Chess.com and Ocean Spray have had cultural waves break right in their back yards in the last year, in the form of a hit Netflix show and a viral TikTok. Their success in activating around these moments contains lessons for marketers looking to repeat the trick.

What connects Stevie Nicks and Anya Taylor-Joy? At first glance, not a lot beyond distinctive haircuts. But the Fleetwood Mac singer, and the star of Netflix’s autumn smash The Queen’s Gambit, both inspired bolt-from-the-blue marketing activations in recent months.

Since the chess-themed series’ release, Taylor-Joy has been credited with sparking a renaissance in the game, particularly among female players. Many of those new converts have been welcomed by Chess.com, the most popular chess website and app in the world. Meanwhile Fleetwood Mac’s song Dreams graced the soundtrack of a viral TikTok featuring a suave longboard rider and a carton of Ocean Spray Cran-Raspberry, in turn inspiring a rush of demand for its fruit juices.

So how did they capitalise on their moments in the spotlight?

Ocean Spray waited for the fever surrounding the video (shot by labourer Nathan Apodaca as he skated to work, his car battery having failed that morning) to peak, before delivering to him a shiny cranberry-red pickup filled to the gills with Cran-Raspberry.

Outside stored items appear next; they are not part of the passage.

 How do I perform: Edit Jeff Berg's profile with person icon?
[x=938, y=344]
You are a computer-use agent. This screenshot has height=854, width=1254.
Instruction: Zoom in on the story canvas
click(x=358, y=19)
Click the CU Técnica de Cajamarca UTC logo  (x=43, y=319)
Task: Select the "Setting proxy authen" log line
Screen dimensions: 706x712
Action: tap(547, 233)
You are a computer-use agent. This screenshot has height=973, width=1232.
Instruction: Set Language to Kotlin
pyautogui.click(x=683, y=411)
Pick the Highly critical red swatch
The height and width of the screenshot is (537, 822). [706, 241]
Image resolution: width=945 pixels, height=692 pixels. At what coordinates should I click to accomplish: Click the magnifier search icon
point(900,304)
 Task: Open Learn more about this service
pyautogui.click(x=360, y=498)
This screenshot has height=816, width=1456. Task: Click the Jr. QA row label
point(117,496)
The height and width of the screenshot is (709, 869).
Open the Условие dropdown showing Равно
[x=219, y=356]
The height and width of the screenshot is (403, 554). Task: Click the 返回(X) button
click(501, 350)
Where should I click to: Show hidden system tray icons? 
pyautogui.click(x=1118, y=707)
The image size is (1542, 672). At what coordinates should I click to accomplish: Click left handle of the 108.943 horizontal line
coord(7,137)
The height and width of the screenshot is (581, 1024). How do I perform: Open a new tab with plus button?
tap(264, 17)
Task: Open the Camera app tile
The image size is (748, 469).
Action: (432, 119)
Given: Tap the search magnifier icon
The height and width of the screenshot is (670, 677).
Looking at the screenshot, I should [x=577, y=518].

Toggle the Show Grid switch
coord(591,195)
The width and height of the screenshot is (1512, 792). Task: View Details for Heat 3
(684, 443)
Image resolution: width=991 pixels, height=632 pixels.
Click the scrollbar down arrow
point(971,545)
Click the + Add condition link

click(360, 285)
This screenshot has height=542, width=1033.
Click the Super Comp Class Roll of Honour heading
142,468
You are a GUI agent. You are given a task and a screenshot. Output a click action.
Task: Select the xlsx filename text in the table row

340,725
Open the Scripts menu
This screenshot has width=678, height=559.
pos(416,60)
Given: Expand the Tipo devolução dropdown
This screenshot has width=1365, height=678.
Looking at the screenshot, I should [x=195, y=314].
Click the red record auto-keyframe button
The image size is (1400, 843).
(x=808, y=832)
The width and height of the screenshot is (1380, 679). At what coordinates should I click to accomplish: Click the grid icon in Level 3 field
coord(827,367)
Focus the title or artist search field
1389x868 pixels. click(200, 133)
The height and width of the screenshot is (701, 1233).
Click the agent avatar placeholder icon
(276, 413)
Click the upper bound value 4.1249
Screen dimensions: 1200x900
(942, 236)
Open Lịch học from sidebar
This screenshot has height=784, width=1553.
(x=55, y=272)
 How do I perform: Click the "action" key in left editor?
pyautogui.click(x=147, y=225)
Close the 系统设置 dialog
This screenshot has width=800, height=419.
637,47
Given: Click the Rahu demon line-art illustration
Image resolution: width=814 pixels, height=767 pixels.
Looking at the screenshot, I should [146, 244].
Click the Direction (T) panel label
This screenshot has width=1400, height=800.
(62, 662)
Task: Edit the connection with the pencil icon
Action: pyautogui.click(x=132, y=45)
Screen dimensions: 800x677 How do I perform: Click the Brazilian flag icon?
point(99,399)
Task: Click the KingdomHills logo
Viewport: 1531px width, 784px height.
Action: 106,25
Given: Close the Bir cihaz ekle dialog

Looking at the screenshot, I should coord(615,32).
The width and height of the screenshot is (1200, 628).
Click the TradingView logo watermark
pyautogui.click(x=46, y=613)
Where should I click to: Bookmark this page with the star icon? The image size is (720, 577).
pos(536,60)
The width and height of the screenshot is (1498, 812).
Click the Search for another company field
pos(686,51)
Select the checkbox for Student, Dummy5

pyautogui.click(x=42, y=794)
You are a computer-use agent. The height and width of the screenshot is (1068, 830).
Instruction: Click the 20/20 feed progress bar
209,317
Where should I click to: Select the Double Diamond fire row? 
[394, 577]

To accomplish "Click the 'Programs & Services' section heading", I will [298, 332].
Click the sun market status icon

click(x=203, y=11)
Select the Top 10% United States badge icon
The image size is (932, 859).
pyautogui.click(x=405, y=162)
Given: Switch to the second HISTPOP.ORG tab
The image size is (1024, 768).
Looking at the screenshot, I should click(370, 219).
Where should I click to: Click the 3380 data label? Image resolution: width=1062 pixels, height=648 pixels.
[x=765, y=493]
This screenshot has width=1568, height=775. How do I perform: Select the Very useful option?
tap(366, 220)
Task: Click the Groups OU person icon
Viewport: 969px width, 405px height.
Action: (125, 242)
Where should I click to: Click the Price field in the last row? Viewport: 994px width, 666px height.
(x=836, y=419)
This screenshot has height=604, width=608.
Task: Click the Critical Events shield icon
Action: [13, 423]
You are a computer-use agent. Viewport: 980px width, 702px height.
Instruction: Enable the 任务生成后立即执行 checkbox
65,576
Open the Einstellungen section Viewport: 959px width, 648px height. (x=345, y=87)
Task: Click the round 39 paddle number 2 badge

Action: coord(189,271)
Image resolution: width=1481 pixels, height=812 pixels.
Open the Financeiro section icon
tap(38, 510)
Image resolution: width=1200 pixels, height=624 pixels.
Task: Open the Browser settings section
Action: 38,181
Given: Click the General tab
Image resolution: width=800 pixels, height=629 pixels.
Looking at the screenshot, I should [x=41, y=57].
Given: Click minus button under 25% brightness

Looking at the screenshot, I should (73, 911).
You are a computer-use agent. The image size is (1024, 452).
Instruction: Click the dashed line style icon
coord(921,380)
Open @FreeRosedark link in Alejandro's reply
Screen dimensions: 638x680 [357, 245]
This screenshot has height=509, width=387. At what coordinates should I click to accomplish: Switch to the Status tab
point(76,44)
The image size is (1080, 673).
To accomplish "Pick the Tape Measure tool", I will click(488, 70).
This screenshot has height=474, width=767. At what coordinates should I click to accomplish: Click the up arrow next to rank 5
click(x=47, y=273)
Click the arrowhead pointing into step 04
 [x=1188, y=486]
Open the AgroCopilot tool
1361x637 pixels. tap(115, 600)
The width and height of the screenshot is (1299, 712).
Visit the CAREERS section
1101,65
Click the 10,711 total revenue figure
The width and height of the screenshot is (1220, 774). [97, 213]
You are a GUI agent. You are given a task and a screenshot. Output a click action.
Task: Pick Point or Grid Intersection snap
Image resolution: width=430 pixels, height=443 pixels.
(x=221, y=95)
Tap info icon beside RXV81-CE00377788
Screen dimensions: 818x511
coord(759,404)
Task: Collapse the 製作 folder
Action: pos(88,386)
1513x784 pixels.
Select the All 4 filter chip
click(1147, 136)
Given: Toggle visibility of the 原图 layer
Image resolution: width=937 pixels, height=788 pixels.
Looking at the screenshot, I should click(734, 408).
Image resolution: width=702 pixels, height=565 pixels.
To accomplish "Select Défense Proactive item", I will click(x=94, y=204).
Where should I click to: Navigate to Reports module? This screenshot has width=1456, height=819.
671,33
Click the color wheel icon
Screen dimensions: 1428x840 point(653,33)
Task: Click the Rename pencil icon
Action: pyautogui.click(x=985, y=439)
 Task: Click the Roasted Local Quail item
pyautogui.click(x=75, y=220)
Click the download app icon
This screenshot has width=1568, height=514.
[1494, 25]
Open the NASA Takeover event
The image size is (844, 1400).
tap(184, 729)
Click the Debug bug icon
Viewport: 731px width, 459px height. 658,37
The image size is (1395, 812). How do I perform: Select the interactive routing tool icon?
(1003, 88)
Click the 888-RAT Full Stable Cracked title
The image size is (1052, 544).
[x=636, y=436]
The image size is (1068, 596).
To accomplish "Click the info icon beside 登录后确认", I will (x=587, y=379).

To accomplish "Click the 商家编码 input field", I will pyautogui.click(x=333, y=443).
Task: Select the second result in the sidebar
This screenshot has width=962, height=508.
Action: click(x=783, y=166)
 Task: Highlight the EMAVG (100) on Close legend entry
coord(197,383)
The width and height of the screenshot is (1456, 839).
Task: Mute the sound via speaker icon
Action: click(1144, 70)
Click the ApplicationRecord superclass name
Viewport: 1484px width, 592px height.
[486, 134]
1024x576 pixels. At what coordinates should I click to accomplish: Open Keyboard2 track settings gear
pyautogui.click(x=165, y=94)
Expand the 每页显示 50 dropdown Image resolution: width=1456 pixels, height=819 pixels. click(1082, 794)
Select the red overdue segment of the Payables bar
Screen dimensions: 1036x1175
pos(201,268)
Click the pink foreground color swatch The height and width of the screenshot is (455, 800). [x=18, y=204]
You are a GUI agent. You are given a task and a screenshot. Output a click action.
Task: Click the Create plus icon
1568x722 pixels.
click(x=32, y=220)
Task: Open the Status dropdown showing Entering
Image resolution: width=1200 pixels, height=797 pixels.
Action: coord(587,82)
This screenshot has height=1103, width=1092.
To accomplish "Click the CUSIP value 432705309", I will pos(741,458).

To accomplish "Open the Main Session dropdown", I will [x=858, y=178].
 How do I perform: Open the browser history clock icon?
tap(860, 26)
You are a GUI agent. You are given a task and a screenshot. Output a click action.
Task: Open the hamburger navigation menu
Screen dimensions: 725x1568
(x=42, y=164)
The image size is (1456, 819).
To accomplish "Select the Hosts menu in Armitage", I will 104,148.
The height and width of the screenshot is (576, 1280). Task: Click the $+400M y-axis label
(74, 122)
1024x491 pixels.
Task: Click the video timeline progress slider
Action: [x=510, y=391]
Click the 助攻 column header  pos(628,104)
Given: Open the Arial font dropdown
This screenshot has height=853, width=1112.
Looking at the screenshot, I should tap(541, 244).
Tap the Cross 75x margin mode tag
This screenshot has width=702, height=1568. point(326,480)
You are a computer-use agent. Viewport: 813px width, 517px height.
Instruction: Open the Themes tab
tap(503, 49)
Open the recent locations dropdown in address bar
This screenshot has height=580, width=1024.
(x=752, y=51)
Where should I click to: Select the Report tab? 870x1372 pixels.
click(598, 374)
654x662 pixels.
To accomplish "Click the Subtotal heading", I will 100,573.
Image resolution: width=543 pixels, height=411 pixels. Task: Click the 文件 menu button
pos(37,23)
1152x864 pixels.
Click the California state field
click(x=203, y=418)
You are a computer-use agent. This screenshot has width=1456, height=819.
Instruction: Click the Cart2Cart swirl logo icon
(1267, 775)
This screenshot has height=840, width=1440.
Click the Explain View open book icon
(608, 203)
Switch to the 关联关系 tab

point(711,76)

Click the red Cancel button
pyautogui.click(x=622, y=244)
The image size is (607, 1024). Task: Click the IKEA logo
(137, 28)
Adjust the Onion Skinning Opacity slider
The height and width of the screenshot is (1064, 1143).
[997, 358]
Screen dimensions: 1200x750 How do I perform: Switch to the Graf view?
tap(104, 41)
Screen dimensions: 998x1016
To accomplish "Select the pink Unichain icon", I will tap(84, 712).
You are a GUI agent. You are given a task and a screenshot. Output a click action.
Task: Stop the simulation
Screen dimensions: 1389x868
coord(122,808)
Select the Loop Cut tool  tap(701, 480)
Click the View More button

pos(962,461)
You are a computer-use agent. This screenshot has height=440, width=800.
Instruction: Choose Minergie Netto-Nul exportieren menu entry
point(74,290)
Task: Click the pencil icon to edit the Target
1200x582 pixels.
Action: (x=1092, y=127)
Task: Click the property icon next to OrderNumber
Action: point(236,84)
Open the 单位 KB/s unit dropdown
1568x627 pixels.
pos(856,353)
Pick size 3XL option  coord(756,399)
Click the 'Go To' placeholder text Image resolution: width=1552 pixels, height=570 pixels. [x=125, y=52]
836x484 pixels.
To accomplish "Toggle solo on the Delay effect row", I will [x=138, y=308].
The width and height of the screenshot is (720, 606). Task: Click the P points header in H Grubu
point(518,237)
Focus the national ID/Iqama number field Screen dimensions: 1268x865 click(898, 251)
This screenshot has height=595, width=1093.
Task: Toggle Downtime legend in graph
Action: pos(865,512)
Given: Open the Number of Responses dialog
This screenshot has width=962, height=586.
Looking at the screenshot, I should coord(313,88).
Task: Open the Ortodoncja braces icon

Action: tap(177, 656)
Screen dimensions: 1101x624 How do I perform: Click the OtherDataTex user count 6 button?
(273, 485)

Chief executive officer Tom Hayes ended up adding his own tribute to the hundreds of thousands of TikToks imitating the ride, while enjoying a surge in demand that dovetailed happily with the run-up to Thanksgiving, already gangbusters season for the 90-year-old brand.

According to Trace Rutland, digital hub director at Ocean Spray, the truck activation was a ”no-brainer” given the video’s back story. Getting the tone of its response right was crucial, she says: ”Our team here at Ocean Spray, from marketing to digital to PR, was focused on how to respond, how to engage authentically, and to also bring the same level of good vibes Nathan’s original video had started.”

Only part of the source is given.